While these ethical standards may not be recitations of law, they make good sense from a legal risk management perspective. The charity’s risk of payment of unlawful compensation arises if the payment (1) is to an employee and makes the employee’s total compensation excessive or (2) is to an independent contractor and is excessive relative to the services provided in return. The latter may be the case where relatively little time, effort, and resources are expended by the contractor to establish and run a campaign which, by good fortune, coincided with a very large charitable contribution from a long-term donor who would have made the gift regardless of the campaign.

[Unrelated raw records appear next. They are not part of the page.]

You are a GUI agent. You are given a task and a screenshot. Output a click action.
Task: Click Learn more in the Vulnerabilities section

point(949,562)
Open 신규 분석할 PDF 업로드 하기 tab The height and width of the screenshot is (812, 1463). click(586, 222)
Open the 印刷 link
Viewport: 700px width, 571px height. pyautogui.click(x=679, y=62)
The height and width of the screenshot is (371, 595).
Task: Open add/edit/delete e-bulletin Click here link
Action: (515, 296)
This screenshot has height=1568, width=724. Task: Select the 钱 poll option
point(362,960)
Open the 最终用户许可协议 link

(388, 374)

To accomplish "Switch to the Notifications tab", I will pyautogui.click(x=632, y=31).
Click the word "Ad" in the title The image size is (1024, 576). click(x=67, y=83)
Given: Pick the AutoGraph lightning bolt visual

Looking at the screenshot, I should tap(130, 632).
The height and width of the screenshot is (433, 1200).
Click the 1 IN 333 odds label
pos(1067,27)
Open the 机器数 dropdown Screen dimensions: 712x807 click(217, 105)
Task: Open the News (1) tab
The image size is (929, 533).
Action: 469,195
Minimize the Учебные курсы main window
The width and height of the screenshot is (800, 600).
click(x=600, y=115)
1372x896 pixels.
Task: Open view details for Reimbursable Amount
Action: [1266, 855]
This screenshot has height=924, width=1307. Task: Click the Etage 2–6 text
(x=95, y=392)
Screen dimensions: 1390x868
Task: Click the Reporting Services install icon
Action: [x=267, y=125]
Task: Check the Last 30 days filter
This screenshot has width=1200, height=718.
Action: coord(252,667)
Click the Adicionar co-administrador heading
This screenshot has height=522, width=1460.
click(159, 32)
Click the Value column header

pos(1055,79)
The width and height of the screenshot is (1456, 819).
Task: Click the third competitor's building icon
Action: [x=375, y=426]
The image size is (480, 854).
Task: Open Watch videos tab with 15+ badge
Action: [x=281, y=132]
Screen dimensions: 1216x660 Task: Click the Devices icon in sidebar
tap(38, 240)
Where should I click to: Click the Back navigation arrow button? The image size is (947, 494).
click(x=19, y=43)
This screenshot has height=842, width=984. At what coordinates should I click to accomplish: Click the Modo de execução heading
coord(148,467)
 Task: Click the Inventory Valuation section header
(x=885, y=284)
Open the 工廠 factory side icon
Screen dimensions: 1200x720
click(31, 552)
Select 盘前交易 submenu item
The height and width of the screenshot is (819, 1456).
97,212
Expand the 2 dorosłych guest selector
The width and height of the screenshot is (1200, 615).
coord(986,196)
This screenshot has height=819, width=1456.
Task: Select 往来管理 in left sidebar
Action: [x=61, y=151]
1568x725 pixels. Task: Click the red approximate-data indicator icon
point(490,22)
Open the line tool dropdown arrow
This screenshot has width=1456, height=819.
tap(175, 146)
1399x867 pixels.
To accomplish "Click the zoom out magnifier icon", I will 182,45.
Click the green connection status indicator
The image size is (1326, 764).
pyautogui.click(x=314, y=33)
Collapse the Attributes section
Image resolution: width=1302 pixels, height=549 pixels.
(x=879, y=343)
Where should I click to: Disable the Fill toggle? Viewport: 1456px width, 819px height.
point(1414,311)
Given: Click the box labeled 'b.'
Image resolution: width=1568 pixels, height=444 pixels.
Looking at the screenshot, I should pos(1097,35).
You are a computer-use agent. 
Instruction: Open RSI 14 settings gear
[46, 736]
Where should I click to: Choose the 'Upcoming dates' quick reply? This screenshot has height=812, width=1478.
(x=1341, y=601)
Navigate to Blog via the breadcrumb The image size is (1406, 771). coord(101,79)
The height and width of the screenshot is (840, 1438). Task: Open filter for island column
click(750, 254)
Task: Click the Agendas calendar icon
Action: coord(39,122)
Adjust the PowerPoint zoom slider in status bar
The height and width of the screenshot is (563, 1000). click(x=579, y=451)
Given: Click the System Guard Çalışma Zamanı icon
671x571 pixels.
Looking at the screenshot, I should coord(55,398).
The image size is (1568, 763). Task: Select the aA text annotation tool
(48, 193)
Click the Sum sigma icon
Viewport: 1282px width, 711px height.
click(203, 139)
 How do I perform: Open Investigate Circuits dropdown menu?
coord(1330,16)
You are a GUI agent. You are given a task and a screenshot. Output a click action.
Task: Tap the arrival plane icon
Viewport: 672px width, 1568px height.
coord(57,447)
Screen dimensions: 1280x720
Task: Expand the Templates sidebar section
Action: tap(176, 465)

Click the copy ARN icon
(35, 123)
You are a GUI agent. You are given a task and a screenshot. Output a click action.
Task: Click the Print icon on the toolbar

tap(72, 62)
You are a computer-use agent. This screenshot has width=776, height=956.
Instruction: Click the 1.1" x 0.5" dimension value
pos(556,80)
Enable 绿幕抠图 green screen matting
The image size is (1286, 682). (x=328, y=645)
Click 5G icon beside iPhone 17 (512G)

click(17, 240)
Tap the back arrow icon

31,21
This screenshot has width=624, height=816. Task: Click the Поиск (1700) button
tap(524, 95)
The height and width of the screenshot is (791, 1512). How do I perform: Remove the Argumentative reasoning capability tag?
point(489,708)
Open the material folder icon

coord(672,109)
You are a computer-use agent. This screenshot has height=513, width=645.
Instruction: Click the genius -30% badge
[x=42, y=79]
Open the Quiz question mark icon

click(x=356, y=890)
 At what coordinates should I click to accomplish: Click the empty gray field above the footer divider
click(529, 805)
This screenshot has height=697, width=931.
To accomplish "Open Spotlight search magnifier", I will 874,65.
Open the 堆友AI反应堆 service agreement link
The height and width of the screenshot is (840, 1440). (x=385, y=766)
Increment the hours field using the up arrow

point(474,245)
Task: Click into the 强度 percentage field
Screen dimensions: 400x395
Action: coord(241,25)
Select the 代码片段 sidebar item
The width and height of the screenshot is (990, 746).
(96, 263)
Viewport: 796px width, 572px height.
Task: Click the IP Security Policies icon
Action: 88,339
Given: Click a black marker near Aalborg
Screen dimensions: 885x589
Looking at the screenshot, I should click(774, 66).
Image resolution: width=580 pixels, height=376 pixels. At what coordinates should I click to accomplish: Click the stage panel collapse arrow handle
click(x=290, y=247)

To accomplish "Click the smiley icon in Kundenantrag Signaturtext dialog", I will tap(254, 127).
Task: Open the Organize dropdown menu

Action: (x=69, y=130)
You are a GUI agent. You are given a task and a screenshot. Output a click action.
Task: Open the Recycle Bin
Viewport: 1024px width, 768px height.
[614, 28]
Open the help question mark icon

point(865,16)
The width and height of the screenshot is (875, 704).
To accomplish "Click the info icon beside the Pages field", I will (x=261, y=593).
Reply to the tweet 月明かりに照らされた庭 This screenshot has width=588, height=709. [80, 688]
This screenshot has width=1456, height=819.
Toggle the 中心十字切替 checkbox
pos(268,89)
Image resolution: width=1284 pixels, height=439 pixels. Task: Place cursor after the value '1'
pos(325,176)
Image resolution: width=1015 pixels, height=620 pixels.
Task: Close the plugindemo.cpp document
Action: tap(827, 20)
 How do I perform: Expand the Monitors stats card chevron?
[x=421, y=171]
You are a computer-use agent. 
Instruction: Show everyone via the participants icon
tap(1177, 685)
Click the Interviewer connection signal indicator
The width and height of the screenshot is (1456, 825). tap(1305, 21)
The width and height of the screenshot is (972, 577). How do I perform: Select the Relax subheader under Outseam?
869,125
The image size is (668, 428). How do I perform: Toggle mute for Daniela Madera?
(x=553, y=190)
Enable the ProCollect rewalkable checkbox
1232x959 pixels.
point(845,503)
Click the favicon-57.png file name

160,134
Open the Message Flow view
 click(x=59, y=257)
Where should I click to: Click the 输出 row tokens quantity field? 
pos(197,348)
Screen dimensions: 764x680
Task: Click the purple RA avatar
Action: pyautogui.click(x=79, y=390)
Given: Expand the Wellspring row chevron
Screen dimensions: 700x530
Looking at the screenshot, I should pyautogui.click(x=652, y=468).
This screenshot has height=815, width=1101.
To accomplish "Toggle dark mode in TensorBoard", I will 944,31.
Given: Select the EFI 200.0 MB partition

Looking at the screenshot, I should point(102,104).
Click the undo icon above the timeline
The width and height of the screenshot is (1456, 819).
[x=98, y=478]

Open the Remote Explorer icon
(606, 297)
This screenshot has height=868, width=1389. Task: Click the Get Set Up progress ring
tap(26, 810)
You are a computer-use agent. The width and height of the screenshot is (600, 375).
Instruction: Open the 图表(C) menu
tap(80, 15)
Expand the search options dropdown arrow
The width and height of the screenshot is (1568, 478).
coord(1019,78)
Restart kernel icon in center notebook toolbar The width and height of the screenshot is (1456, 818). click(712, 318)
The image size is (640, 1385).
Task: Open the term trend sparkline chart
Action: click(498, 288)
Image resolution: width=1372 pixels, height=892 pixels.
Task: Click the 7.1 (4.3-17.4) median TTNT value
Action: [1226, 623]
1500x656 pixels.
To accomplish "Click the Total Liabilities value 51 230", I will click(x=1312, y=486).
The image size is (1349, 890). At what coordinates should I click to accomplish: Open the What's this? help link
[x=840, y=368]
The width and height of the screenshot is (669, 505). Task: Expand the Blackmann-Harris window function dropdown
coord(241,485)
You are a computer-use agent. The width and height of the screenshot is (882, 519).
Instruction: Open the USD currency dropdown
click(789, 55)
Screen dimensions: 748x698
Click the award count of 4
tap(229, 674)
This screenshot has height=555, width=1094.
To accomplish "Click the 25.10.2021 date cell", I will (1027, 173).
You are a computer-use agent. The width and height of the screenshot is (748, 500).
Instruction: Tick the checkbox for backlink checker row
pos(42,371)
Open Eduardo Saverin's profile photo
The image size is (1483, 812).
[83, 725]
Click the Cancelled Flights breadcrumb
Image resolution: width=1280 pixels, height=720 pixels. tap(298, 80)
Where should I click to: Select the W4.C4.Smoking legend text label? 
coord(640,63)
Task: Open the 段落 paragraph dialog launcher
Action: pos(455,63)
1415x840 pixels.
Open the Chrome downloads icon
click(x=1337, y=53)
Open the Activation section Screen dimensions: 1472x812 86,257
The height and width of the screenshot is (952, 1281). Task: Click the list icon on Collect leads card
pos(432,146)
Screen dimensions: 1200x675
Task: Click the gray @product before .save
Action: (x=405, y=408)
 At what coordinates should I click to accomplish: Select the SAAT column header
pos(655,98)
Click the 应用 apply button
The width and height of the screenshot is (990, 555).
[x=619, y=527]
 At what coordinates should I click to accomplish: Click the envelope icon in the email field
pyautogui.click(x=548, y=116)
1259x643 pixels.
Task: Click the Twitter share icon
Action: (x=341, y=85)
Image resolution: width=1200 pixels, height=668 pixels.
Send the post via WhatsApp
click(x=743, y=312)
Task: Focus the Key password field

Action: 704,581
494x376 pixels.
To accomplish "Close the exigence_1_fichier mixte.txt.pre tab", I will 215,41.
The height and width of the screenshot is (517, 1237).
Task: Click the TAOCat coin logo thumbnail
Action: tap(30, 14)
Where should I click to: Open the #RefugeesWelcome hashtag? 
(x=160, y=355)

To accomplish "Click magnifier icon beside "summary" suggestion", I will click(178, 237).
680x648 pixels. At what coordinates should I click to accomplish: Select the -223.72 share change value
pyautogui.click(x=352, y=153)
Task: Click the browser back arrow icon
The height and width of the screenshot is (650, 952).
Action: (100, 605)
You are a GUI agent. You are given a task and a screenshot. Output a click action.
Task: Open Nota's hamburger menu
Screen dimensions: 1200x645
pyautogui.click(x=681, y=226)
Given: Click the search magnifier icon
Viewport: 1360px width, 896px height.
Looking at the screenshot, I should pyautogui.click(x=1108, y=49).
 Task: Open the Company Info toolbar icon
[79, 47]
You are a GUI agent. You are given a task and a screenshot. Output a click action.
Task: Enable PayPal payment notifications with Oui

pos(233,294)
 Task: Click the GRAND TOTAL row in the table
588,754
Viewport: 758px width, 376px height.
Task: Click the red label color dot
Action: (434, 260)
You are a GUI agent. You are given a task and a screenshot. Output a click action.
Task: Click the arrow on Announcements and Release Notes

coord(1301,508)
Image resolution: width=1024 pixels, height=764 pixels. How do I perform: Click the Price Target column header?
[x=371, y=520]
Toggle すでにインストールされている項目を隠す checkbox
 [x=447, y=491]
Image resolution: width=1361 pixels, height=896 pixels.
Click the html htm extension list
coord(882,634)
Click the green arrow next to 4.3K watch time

Among the potential legal problems with fundraising commissions are payment of a prohibited private benefit (possibly an excess benefit transaction) and diversion of charitable assets.
The following added on July 28, 2019:
Operating an Unrelated Business
Federal tax laws limit a charity’s ability to engage in unrelated business activities. The 501(c)(3) Operational Test generally provides that a charity must be engaged primarily in activities that accomplish exempt purposes specified in section 501(c)(3). An organization will not be so regarded if more than an insubstantial part of its activities does not further an exempt purpose. While the wording does not precisely match the “unrelated trade or business” definition in Section 513 of the Internal Revenue Code, it’s close enough to raise concerns if the charity is operating an unrelated business for which it devotes more than an insubstantial amount of its resources.
Operating an unrelated business also raises ethical issues. Is the business consistent or in conflict with the charity’s exempt purposes and values? Will the deployment of organizational assets to further the business diminish the organization’s ability to advance its mission? Will it have a beneficial or detrimental impact on staff? Will it be perceived by other stakeholders in a positive or negative manner, and how will communications strategies need to respond? How will such communications be made in a manner consistent with the organization’s values?